Los numantinos aclamaron desde lo alto de la muralla la acción relampagueante de Aracos y los suyos.
Metelo, burlado y colérico, ordenó entonces cargar a los diez elefantes de los númidas. Los enormes paquidermos se acercaron hasta el pie de la colina, pero al atravesar una zanja poco profunda el suelo se hundió bajo sus enormes patas. Las ingeniosas trampas que había ideado Aracos, copiando lo que había visto hacer a Tiberio Sempronio Graco ante Cartago, funcionaron perfectamente. Habían sido fabricadas para soportar el peso de varios hombres, pero no para aguantar la enorme mole de los elefantes. Dos de esas bestias cayeron en sendos agujeros tan profundos como la altura de dos hombres y en cuyo fondo se habían colocado varias estacas aguzadas en las que quedaron ensartados los dos elefantes y sus conductores.
Los barritos de la pareja de elefantes atrapados en las trampas y heridos por las estacas inquietaron a los otros ocho, que, pese a los esfuerzos de sus cuidadores, se negaron a seguir adelante.
Metelo contempló furioso las murallas de Numancia y el alboroto que se había formado sobre ellas por la algarabía y el contento de los defensores. Comprendió que las laderas de aquella maldita colina estaban repletas de trampas y que sería imposible atacarla en esas condiciones.
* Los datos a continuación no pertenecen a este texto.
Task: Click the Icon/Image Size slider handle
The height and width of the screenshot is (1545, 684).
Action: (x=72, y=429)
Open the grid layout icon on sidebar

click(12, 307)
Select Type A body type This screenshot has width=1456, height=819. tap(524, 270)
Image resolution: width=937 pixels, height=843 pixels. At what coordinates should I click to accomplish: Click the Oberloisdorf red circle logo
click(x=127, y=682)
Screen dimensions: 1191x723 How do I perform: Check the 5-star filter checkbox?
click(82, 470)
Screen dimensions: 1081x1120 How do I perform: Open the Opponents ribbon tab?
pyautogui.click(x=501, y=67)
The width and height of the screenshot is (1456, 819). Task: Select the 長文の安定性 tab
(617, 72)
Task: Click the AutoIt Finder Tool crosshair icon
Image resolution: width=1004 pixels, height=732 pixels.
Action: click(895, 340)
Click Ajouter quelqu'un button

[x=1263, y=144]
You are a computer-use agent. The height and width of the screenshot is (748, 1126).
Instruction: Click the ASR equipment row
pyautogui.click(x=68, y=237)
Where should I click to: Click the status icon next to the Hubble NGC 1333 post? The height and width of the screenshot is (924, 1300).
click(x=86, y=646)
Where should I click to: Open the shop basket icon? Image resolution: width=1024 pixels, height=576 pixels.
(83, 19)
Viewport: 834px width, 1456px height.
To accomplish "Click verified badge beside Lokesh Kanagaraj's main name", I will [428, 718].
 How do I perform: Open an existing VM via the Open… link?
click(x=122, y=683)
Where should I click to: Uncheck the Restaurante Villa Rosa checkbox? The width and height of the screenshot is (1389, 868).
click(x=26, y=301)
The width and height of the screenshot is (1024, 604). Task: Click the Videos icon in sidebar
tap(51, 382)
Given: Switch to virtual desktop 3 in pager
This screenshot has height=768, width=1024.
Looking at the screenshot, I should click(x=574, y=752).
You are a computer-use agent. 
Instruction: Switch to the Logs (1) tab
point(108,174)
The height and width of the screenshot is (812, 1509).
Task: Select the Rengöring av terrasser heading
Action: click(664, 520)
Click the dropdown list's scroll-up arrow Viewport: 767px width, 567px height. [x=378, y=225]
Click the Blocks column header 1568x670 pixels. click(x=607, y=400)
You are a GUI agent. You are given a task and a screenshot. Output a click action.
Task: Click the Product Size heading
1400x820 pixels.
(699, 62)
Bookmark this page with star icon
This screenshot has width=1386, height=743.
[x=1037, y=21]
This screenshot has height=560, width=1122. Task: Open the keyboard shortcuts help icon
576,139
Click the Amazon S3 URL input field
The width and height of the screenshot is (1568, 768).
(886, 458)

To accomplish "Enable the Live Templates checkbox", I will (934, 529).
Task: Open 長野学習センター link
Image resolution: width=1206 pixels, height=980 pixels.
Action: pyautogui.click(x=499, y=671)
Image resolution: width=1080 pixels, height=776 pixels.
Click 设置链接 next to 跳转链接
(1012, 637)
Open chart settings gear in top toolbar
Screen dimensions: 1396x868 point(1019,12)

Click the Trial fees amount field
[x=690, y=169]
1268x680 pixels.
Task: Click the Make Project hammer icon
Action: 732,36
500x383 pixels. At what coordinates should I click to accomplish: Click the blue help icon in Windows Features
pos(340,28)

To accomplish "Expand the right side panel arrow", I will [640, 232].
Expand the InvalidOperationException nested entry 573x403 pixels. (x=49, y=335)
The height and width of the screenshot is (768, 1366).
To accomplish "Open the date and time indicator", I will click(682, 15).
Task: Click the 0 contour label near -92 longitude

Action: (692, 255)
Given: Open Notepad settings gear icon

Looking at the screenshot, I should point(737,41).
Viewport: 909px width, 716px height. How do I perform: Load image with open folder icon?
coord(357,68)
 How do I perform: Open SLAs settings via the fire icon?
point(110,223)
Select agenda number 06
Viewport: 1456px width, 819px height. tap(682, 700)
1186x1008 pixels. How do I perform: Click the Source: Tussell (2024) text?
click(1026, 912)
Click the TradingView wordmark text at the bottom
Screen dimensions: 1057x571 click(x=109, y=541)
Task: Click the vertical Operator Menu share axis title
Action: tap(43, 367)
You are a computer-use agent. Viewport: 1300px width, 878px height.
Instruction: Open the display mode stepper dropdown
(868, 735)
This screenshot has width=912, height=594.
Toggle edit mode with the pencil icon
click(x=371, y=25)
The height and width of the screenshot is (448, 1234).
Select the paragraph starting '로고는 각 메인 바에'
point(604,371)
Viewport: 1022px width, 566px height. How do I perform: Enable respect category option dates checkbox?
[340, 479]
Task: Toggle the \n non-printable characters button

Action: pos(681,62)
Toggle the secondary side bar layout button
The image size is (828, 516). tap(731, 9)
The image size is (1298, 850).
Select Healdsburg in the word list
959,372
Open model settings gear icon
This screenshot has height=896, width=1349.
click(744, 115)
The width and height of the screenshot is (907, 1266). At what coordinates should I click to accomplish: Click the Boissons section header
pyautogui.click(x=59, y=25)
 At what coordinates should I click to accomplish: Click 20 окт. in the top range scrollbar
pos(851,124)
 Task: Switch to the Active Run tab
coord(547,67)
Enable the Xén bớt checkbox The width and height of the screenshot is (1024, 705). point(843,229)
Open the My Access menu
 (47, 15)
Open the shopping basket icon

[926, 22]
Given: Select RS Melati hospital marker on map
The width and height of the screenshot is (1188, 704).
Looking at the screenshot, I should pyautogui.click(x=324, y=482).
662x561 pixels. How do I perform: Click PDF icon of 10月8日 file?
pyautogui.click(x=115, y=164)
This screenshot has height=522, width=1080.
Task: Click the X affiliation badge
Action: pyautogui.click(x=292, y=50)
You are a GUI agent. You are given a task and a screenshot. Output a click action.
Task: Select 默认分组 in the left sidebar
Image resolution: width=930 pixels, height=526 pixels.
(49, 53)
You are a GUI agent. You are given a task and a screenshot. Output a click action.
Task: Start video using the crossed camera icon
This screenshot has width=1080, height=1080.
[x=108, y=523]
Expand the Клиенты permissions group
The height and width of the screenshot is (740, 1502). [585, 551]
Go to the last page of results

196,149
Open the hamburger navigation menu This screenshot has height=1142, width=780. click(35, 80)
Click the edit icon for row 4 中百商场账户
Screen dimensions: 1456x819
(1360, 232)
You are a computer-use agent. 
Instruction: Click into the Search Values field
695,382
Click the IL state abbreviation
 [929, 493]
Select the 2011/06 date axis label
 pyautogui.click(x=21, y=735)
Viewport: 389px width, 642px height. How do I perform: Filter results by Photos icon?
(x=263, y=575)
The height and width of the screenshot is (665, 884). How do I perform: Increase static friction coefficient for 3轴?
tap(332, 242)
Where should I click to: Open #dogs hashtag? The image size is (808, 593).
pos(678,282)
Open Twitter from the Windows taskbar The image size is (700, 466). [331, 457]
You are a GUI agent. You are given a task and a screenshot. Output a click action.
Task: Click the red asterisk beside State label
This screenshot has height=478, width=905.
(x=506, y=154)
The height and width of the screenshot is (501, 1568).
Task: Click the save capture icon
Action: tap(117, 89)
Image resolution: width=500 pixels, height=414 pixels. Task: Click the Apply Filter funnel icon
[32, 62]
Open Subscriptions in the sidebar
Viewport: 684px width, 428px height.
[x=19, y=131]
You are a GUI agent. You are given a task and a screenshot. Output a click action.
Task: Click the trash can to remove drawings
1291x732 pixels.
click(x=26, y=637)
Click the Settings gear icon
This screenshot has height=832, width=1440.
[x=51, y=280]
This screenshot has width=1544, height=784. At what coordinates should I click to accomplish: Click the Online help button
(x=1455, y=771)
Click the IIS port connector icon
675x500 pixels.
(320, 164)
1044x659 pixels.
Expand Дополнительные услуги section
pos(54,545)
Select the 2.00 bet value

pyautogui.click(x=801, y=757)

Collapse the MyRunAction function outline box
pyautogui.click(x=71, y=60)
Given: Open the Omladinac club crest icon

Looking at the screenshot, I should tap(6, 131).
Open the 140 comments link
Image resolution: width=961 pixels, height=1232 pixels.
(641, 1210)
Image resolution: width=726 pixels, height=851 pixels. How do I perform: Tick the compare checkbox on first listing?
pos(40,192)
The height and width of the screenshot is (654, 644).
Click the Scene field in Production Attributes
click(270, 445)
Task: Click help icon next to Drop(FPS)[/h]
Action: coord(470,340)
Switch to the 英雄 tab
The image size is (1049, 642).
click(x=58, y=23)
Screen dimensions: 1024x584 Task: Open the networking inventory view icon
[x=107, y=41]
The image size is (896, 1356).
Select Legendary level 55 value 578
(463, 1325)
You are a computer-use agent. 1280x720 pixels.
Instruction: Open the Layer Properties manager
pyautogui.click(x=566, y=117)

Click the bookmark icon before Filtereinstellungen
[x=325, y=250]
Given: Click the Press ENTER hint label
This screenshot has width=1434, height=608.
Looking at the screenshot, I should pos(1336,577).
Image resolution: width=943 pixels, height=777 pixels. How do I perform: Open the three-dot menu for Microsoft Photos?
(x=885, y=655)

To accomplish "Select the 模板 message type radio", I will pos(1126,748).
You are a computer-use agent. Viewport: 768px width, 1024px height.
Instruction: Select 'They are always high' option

Numancia había vuelto a vencer a las legiones romanas.
Aracos limpió su hacha ensangrentada y ordenó a la mitad de sus hombres que se retiraran a descansar y a comer, mientras el resto quedaba de guardia sobre los muros contemplando cómo se replegaban las dos legiones.
—Os dije que sólo era una demostración. No traían torres de asalto, ni catapultas, y lo que es más importante, no estaban convencidos de la victoria.
Aracos fue aclamado por sus hombres y los numantinos lo pasearon a hombros por las calles de la ciudad.
—No creáis que todo esto ha acabado —dijo Aregodas devolviendo a todos a la realidad tras la euforia—; volverán, los romanos siempre vuelven.
—Quizá, pero esta vez han aprendido una buena lección —dijo uno de los más jóvenes.
—Es cierto —aseveró Aracos—, pero en cada encuentro tenemos menos cosas que enseñarles y menos ingenios con qué sorprenderlos.
Desde Numancia, el cónsul Quinto Cecilio Metelo, que ya se había imaginado regresando a Roma en triunfo, se dirigió a Termancia, ciudad también de los arévacos, fracasando de nuevo en su intento de conquista.
Entre tanto, Viriato había derrotado en el valle del río Anas a dos ejércitos romanos, a los que obligó a huir y a refugiarse en Córduba.